String of ions may out-compute best quantum computers

New ion-based quantum computer debuts by computing the ground state of water.

Making a qubit is easy. Controlling how they communicate, however...
Making a qubit is easy. Controlling how they communicate, however…
We will update this story with links to the preprint when it goes live on later today.


Usually, I reflexively delete press releases. This one was no different, but as the message vanished, the subject line registered—“IonQ… quantum computing.” It took a second, but I realized that the name might mean something I had never expected: a commercial, ion-based, quantum computer. A quick visit to the trash confirmed my suspicion.

After some negotiation, I was in receipt of a super-secret paper demonstrating the capabilities of IonQ’s new computer.

Engineering ions is not simple

Making an ion-based quantum computer seems like a bad idea. Think about the engineering required to commercialize the computer. You need to have qubits (quantum bits) that are interconnected so that they can perform logic operations, and those qubits need to preserve their quantum-ness. 

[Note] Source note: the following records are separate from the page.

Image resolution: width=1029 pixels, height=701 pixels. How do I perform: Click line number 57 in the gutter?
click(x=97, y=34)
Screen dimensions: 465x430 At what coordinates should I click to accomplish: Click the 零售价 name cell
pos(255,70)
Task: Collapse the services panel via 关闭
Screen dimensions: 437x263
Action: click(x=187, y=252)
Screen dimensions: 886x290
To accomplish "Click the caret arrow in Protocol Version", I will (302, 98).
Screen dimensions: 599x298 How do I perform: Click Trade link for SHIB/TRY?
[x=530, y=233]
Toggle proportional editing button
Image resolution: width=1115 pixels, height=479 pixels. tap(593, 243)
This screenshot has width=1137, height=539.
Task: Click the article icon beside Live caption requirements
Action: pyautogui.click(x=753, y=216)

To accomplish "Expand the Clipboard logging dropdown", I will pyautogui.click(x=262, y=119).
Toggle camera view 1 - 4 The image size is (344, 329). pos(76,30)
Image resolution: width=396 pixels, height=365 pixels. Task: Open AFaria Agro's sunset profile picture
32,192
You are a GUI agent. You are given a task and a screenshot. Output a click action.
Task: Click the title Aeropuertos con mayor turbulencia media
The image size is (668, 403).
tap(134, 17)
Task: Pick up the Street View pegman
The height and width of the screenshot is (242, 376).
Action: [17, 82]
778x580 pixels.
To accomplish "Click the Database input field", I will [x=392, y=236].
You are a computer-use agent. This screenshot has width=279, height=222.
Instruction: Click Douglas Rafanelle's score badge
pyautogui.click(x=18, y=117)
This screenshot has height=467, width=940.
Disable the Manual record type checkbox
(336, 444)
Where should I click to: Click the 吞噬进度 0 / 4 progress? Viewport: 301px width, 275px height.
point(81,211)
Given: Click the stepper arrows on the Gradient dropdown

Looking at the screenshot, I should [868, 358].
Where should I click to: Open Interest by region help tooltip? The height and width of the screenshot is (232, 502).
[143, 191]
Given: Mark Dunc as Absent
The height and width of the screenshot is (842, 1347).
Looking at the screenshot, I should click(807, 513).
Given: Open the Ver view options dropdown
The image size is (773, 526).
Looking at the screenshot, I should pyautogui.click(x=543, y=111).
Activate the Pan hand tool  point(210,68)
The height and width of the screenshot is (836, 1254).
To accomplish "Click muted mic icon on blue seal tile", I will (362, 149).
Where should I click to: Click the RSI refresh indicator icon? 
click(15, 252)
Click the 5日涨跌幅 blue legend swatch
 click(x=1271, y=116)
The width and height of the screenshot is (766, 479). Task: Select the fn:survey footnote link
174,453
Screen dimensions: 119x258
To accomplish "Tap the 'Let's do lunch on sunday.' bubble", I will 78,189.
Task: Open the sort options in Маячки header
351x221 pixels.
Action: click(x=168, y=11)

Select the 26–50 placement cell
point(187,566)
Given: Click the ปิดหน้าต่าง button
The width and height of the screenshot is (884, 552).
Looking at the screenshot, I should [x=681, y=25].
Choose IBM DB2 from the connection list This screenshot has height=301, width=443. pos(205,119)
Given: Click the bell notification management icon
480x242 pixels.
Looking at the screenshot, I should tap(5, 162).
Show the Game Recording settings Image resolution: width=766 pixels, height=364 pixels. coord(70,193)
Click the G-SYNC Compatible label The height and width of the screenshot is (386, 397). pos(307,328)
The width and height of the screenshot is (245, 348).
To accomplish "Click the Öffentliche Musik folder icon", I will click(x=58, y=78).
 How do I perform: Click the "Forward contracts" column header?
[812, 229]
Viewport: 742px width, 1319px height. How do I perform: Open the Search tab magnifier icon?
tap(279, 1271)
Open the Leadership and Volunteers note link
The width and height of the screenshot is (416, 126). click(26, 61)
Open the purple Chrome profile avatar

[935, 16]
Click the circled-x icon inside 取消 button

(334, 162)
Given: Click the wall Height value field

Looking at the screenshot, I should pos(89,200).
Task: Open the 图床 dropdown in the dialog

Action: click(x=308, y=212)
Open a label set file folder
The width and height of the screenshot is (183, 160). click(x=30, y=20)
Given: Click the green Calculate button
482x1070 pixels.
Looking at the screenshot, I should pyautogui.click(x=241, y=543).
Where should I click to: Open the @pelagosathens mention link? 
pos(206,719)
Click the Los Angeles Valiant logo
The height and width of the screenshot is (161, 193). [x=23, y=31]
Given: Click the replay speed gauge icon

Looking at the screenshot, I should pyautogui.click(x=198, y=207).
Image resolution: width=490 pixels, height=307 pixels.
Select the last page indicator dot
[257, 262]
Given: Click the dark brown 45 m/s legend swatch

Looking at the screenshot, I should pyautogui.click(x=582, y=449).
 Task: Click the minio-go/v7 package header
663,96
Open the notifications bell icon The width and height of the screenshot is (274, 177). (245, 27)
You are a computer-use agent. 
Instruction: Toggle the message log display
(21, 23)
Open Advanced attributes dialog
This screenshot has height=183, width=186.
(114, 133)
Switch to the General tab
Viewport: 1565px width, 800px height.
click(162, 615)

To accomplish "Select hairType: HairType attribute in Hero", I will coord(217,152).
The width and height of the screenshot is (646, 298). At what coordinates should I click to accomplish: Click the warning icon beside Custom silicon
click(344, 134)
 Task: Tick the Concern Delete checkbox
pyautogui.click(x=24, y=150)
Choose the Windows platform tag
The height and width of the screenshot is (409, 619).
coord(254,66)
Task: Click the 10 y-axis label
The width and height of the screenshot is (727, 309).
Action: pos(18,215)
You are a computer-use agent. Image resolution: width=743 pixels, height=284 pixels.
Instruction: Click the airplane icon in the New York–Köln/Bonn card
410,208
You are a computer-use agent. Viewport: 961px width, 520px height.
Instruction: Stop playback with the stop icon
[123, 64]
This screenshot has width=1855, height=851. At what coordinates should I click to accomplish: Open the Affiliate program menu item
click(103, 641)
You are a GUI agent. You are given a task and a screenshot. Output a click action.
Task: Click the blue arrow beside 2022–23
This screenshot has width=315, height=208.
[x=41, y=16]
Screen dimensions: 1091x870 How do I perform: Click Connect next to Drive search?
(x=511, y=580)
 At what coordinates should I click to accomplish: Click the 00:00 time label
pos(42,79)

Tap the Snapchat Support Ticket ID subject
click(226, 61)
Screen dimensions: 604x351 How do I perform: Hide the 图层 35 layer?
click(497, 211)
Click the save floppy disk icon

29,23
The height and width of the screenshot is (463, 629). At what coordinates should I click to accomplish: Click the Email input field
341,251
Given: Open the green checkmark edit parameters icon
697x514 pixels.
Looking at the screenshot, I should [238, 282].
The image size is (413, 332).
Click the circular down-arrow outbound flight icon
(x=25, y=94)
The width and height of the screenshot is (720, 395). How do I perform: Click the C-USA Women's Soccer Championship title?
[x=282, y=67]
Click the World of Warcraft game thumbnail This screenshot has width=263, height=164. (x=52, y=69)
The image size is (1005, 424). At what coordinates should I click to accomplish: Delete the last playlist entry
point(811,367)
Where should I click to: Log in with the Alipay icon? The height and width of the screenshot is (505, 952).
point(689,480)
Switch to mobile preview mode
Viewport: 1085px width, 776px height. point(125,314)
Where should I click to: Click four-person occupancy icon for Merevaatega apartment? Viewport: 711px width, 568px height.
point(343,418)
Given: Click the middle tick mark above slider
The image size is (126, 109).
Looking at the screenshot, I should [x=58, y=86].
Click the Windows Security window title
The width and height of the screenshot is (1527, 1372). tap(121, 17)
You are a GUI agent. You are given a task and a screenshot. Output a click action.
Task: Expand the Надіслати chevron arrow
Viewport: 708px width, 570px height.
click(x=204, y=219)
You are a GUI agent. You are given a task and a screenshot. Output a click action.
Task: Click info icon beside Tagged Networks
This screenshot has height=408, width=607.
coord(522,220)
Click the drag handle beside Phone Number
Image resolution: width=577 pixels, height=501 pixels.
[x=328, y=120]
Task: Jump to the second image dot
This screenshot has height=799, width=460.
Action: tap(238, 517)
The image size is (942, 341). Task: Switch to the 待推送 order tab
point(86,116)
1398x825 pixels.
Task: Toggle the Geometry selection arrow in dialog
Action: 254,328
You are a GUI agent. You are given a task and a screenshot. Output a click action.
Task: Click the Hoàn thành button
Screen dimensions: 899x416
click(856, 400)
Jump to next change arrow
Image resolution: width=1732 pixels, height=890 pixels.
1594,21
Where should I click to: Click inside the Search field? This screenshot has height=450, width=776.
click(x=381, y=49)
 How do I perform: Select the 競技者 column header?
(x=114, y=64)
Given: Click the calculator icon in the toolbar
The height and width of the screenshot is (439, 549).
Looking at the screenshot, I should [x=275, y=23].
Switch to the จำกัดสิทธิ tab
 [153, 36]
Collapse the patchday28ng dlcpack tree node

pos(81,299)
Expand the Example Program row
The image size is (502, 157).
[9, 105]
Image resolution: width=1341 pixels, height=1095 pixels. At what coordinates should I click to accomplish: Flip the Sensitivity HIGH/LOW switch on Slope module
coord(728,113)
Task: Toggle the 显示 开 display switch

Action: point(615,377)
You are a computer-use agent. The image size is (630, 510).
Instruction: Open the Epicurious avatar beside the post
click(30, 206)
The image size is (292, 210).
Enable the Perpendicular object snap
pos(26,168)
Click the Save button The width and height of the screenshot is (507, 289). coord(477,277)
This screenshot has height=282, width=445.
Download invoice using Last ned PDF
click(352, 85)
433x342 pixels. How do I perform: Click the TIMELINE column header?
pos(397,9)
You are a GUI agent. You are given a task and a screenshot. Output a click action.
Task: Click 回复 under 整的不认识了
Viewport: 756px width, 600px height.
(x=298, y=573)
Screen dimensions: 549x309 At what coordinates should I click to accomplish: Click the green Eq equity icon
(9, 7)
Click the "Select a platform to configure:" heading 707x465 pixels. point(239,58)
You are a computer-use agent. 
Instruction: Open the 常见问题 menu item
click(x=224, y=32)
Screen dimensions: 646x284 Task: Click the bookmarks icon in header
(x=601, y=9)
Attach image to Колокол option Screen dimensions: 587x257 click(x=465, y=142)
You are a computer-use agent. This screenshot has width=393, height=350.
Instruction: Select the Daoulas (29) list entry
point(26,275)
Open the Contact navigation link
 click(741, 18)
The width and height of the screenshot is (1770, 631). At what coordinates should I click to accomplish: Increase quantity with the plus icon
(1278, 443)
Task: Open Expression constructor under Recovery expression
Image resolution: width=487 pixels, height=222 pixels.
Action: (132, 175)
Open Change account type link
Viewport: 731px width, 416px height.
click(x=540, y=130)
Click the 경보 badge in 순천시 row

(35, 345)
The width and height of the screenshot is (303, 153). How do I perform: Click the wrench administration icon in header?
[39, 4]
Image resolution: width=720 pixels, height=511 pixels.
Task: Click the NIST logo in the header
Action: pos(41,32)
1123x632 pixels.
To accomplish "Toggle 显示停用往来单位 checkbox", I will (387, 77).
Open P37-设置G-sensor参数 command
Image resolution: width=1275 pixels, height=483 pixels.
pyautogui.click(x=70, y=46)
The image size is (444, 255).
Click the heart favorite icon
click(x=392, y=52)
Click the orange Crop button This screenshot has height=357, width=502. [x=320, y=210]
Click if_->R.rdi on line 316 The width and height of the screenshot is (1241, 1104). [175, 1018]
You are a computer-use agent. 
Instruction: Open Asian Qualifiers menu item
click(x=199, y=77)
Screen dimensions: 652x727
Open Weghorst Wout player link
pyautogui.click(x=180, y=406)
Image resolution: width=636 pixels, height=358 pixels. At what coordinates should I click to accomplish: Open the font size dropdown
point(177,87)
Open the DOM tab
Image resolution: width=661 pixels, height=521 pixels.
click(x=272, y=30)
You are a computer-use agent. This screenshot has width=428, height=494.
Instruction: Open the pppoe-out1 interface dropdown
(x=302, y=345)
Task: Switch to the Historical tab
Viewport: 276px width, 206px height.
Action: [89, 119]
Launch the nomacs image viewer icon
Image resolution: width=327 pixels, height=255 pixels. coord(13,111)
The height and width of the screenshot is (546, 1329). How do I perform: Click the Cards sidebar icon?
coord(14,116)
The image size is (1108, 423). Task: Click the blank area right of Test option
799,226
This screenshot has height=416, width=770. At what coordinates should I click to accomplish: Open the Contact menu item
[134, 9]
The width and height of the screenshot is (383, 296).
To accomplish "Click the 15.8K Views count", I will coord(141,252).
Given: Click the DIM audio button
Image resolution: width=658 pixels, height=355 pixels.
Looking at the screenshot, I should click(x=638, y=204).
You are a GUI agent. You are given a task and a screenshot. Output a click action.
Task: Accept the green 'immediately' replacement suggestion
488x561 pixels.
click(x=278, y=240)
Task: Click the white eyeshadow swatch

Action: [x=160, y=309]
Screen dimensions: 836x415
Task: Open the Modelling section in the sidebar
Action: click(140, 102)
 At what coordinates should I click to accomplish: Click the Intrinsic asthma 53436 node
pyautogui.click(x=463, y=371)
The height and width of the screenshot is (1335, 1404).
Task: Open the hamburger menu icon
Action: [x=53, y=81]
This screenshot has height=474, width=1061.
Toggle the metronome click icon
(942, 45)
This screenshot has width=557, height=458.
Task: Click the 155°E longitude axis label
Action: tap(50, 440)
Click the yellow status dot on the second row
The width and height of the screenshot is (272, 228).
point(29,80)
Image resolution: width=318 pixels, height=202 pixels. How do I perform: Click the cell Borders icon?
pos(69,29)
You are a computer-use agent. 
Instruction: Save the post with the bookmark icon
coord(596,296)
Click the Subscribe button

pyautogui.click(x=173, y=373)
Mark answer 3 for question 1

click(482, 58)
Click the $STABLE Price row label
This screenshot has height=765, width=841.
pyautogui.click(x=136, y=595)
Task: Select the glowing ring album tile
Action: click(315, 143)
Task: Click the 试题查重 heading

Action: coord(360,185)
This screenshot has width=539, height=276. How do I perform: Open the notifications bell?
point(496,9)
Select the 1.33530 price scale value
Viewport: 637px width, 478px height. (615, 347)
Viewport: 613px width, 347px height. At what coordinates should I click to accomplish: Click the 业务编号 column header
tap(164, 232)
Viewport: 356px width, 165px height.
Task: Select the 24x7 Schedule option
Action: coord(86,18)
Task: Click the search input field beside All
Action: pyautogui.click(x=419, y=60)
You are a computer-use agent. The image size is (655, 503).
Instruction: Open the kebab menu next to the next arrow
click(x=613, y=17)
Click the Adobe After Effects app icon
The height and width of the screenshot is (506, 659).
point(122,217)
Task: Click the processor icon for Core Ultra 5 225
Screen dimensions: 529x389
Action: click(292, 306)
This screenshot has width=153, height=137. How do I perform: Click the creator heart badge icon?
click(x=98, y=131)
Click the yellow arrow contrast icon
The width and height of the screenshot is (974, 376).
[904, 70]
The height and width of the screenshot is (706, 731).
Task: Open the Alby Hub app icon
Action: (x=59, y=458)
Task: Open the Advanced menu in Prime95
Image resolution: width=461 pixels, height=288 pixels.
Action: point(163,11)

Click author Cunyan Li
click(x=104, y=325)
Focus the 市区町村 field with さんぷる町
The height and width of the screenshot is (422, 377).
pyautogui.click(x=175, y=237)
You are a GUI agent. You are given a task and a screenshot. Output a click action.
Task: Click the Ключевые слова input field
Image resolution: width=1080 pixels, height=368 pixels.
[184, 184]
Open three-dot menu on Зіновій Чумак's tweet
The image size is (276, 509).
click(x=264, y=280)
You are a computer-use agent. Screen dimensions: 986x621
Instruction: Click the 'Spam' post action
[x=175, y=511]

Pretty much all commercial quantum computing efforts focus on using superconducting rings of current as the qubit. These circuits can take advantage of all the engineering tools available for printed circuit board technology. The control circuits and readouts are all electronic—they send in and receive microwave signals via lines on a printed circuit board. The qubits are interconnected by lines that couple them together. In other words, the engineering is comparatively easy.

In research labs all around the world, however, there are small-scale quantum computers based on strings of ions (an ion is an atom with an electron removed). The ions float in a near-perfect vacuum, trapped by electric fields. Each ion needs to be addressed by two laser beams. The interconnection between qubits occurs via the natural motion of the qubits: they all vibrate together. 

Ion qubits and their logic operations outperform their superconducting brethren by a huge margin. But engineering this type of computer at a commercial scale has been an entirely new challenge.

There’s water in your computer

A paper released by researchers uses the IonQ computer to calculate the ground state energy of a water molecule. The calculation itself is something almost any modern computer can do. What makes the calculation stand out is the number of operations required to complete the operation. In choosing water, the researchers have shown ion-based quantum computing at its best. 

Let’s put this in perspective. To model a water molecule, the researchers use a standard approach, where it’s assumed that the electrons in a water molecule take on a bit of the character of electrons that are in oxygen and a bit of the character of electrons that are in hydrogen. The trick to the calculation is to determine the balance of the admixtures and their energies.

The calculation that does this is a repeated approximation, where additional correction terms make the result (hopefully) more accurate as the calculation proceeds. This allows you to, in a sense, choose your accuracy based on when you stop doing math. As you might expect, each correction term requires more computational resources—for a quantum computer with only a few qubits, that’s a challenge.

But if you have nice, stable, long-lived qubits that all talk to each other with a high degree of reliability, then you have a bit of wiggle room. That’s one of the key points of this paper: the ion computer allows you to play some clever tricks that reduce the total number of qubits needed in exchange for increasing the number of operations required. That only works if you have time to perform all the operations, and time is something that quantum systems don’t always provide in abundance.

Zooming in

According to the press release, IonQ’s computer has either 160 or 79 qubits (depending on whether the computer is storing or operating on quantum information). Looking at the circuit diagram (the program, essentially), I estimate that the calculation required some 30 qubits. That in itself is quite a jump from the typical ion quantum computer, which has about ten ions.

That, however, is the least of it. The calculation requires many sequential gate operations, and unlike digital logic operations, quantum logic operations are not exact. The error in each operation accumulates over many operations, which will leave a calculation in tatters. Ion computers, however, have very high precision in their operations. The researchers reported that they were able to perform 50 consecutive operations while still retaining the qubit in the correct state about three quarters of the time.  

The interconnectedness of the ion computer also played an important role in the calculation. The researchers were able to directly entangle arbitrary pairs of qubits during the calculation. In other quantum computers, geometry does not allow all the qubits to be interconnected. As a result, any computation requires information to be swapped back and forth between qubits. Since the information fades away after a certain number of operations, each additional step to move information around reduces the amount of useful computation that can be done.

The end result is an answer that is very close to the results obtained from standard calculations performed on classical computers. And it’s surely not the end. Hopefully, IonQ release more details about the computer soon—you can be sure we’ll cover it when they do. Even in the absence of more technical details, I’m pretty sure we will see a steady stream of results from users.